VENTURA, Calif. (AP) — A woman from Ventura was reunited with a wallet she lost 46 years ago after an employee working on remodeling Southern California’s historic Majestic Ventura Theater discovered it inside a crawl space.
“I would have never imagined,” said Tom Stevens after locating the wallet among old candy bar wrappers, ticket stubs and soda cans.
Stevens told the Ventura County Star he then went on social media to try to locate the owner based on clues in the wallet, including old photos, a 1973 Grateful Dead concert ticket and a California driver’s license for Colleen Distin that expired in 1976. There was no money in the wallet.
“Does anyone know Colleen Distin?” he asked on the theater’s Facebook page. “While doing some maintenance we have found her wallet. There are a bunch of pictures of people, and they are super cool from that era also. Someone may want them. So if you are, or if you know Colleen, drop us a line and we will have it here for you!”
Stevens’ boss, Loanne Wullaert, suggested posting the information on social media.
“We’re at almost 1,000 shares, a ridiculous amount of comments and then it went to all these other sites,” Wullaert said Monday. “I think it’s cool that people care and are interested.”
Distin, who grew up in Ventura and remains a resident, said she heard from a lot of people online and received a call about the post on social media. She responded May 25, a couple of hours after the posting, that the wallet was hers.

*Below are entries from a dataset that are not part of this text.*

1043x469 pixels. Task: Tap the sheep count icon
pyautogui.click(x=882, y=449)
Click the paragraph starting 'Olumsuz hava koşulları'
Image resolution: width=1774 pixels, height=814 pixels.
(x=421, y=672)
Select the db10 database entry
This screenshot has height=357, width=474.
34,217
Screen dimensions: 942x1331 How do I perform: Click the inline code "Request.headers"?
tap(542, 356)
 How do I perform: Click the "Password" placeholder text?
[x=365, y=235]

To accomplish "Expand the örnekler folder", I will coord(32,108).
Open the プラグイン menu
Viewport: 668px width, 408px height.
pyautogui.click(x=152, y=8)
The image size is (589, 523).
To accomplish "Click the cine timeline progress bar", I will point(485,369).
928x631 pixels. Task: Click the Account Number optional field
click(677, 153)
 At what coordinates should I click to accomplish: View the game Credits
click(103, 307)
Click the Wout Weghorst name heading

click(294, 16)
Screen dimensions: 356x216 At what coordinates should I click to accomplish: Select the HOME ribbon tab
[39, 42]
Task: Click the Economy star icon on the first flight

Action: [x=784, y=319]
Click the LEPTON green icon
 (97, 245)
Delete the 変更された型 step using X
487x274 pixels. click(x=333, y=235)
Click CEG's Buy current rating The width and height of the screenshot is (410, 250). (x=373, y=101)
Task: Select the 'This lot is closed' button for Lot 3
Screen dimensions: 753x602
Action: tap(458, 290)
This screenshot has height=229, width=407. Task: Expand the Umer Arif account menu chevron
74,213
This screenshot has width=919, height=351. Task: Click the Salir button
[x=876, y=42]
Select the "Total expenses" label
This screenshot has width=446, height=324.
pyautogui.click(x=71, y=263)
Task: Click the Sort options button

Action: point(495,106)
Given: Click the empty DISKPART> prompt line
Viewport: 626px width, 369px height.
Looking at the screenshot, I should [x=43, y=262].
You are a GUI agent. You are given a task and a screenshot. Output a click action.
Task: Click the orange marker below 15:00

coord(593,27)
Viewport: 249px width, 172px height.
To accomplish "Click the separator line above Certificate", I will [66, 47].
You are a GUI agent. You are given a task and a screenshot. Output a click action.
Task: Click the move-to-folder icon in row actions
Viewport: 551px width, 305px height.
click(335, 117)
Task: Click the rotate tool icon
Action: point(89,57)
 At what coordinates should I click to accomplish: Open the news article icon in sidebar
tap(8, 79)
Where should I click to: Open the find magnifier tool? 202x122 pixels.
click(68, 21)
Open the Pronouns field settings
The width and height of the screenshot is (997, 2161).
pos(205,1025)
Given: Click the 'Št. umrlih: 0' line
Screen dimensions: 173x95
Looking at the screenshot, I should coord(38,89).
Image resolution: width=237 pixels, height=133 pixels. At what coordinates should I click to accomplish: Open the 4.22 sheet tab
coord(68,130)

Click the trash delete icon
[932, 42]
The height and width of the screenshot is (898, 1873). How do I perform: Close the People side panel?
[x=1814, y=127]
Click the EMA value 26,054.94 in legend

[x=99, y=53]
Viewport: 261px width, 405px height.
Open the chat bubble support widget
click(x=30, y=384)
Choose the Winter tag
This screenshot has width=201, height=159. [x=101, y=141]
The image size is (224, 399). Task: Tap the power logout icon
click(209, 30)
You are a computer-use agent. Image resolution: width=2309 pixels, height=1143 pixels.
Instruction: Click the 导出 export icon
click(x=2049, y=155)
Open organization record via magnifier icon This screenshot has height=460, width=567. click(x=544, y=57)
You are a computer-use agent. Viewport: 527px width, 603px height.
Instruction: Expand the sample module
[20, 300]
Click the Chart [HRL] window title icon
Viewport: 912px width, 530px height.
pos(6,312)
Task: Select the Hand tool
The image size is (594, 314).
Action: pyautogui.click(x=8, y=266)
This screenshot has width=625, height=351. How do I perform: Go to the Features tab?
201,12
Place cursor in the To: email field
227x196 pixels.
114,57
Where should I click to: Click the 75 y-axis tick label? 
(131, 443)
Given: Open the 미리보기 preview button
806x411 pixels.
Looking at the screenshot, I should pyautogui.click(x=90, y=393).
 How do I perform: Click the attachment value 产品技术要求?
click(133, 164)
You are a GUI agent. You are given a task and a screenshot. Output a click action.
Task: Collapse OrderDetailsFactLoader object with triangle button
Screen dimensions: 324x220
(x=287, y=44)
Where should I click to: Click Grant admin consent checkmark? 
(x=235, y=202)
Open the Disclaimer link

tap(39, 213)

Distin on Friday went to pick up the red wallet, now brownish with age, and said it was like opening a “time capsule.”
Distin said she lost the wallet in 1975, when she was in her early 20s, at what was then a movie theater.
Distin said it must have fallen through a hole in her purse, which she had placed on the theater floor. At the time, her wallet held a $200 check and family photos.
“I remember calling the next day when I realized it was gone. They said no one found it, but to call back, which I did,” Distin said.
“I’m shaking,” Distin told KCAL-TV as she looked through the wallet. It contained poetry and notes, photographs of high school friends, the $5 ticket to a Grateful Dead concert at the University of California, Santa Barbara, and photos of Distin’s mother, who died several years ago.
“It’s really wonderful,” Distin said in an emotional voice.
Distin said she was initially reluctant to talk publicly about her experience but she said there was such a positive response that she gave in.
“It says a lot about our society, that people are looking for a human story and something to feel good,” she told the Star. “People need to see the gratitude. I think there’s so much other negative stuff that I think this is what touched people.”